Adopting this in a new project

Three steps. Five minutes if your project is fresh; longer for an existing project where you'll need to backfill a few Architecture Decision Records (ADRs).

Step 1 — Drop in the templates

# from this repo's root
cp -r starter/docs/* /path/to/your-project/docs/

That gives your project:

docs/
├── adr/
│   ├── README.md          ← ADR conventions + index
│   └── 0000-template.md   ← copy this for each new ADR
├── plans/
│   └── _template.md
├── spikes/
│   └── _template.md
├── handoffs/
│   └── _template.md
├── handoff-discipline.md  ← the migration rule, in full
└── release-process.md     ← optional companion

The empty directories (adr/, plans/, spikes/, handoffs/) signal intent. Even if they're empty for a while, the structure is there.

Step 2 — Append the CLAUDE.md snippet

cat starter/CLAUDE.md.snippet >> /path/to/your-project/CLAUDE.md

This adds a section to your project's CLAUDE.md that:

  • Points Claude at docs/handoff-discipline.md for the migration rule.
  • Overrides the default thoughts/shared/handoffs/ location used by some Claude Code skill toolkits.
  • Lists the three "where does X go?" rules so Claude doesn't have to re-derive them.
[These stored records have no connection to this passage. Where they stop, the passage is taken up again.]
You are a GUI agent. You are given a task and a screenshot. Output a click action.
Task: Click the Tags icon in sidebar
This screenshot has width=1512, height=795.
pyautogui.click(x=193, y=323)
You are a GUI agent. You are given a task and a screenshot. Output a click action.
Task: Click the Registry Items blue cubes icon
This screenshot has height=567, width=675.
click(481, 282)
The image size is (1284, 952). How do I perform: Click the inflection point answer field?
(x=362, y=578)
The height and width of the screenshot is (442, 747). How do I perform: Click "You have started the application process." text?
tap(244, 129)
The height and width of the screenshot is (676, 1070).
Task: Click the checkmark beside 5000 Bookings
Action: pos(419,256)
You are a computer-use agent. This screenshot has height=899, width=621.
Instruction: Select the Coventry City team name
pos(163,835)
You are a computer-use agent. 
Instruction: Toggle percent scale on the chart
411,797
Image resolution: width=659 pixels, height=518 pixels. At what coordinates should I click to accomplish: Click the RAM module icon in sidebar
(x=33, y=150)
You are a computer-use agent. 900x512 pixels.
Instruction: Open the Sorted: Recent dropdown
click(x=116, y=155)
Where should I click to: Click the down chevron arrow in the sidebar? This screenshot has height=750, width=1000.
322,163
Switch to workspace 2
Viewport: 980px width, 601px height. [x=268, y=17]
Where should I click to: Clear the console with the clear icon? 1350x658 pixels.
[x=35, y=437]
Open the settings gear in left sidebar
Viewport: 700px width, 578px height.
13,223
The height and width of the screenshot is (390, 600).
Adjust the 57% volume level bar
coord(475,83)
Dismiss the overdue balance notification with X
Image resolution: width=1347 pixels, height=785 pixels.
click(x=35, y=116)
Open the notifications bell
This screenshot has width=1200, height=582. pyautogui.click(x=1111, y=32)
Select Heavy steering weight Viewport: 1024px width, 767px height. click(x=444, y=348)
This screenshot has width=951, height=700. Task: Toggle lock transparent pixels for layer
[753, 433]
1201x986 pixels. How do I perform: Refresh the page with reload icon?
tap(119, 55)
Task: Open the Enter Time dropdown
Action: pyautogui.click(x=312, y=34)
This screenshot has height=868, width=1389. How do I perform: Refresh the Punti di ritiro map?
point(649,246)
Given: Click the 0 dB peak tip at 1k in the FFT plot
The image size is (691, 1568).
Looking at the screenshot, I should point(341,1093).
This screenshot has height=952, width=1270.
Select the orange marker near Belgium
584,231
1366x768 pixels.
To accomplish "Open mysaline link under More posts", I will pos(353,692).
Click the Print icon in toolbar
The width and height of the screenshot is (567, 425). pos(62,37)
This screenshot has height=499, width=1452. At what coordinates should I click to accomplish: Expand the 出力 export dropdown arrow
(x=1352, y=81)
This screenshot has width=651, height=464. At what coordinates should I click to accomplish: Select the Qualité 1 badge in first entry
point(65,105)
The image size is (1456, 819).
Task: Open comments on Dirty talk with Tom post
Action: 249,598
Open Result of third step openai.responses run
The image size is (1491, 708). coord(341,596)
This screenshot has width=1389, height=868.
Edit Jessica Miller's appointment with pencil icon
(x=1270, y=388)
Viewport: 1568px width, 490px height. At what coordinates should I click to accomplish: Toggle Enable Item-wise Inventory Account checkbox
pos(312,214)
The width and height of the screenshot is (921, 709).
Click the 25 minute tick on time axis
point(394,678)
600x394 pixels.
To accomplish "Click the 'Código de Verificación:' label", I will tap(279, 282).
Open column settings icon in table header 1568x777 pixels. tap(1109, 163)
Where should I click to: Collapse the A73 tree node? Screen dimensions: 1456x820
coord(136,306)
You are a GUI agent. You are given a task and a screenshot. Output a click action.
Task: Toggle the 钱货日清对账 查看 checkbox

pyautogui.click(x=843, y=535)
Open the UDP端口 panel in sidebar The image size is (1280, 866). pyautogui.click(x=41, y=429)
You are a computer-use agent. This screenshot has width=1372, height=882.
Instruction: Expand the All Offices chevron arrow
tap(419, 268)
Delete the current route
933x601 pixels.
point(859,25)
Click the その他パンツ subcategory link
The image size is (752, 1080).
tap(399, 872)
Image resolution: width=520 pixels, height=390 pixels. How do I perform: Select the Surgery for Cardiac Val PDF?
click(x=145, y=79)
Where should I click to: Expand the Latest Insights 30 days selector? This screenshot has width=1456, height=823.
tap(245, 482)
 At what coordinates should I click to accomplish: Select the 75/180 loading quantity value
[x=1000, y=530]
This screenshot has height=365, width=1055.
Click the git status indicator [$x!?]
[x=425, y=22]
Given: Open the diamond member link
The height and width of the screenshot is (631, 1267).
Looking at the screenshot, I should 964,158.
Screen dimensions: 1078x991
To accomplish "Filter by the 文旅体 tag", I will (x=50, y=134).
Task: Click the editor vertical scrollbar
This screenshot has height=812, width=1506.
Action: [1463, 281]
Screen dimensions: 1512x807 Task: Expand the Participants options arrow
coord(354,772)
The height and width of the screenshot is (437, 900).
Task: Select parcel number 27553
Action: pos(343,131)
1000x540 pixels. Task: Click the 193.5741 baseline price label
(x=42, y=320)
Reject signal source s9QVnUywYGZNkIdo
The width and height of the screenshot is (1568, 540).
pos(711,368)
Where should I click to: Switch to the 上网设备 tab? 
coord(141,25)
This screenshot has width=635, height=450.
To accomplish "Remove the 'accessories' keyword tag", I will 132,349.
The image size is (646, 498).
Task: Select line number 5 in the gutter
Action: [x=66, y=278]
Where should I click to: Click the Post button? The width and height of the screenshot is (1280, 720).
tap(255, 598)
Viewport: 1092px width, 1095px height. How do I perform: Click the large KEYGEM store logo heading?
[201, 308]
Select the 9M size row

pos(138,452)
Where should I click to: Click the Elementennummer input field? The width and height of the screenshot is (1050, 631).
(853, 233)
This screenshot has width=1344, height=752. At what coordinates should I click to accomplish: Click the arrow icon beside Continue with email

If your project doesn't have a CLAUDE.md yet, the snippet works as a complete starter.

Step 3 — Backfill (existing projects only)

If you're adopting this on a project that already has months of decisions baked into the code:

  1. Skim recent commits and PRs for "we decided to …" / "we chose …" rationales. Each becomes a candidate ADR.
  2. Don't try to backfill everything. Backfill only the decisions that are currently load-bearing — the ones a new contributor needs to know.
  3. Backdate the Status: line when you do backfill: Accepted (2025-08-15, retroactive). Be honest about the retro nature.
  4. Write the first plan doc capturing what's actually in flight right now. Often this is just promoting the team's existing tracking into a doc.

A reasonable backfill is 3–5 ADRs and 1 plan doc. If you find yourself writing 30 ADRs, you're treating ADRs as documentation rather than load-bearing decisions.

Optional — wire up a docs site

If you want the docs rendered as a navigable site (not just files in docs/), the simplest path is mdBook (matches how this very repo is built):

cd /path/to/your-project
cargo install mdbook              # or: brew install mdbook
mdbook init --title "<Project>"   # creates book.toml + src/

Then move (or symlink) docs/ content under mdBook's src/, write a SUMMARY.md, and you're done. See this repo's book.toml and src/SUMMARY.md for a working example.

For projects that prefer Python-flavoured tooling, MkDocs (with the Material theme) is an equally good choice and renders the same content with no changes.

What "good adoption" looks like a month later

  • 2–8 ADRs in docs/adr/, each with a clear Status line. At least one Superseded by a later ADR or by a spike.
  • 1–3 plan docs in docs/plans/. The active one updated in place; older ones with Status: Closed.
  • A handful of resolved spikes in docs/spikes/. Each Resolved with a one-line outcome.
  • docs/handoffs/ has either zero files (clean stopping point) or one file (work in flight).
  • git log -- docs/handoffs/ shows a clean rhythm of one-add-one-delete commits.

What "bad adoption" looks like

  • docs/handoffs/ has 4+ files, each with STATUS: RESOLVED banners. → The fold-then-delete rule isn't being followed.
  • Every commit gets a new ADR. → ADRs are being written for trivial decisions.
  • Plans are written once and never updated. → Plans are being treated as ADRs.
  • ADRs include "step 1: do X, step 2: do Y" implementation steps. → ADRs are being treated as plans.

If you see these patterns, re-read the Overview and the migration table in Handoff documents. The four kinds want to bleed into each other; the discipline is the dam.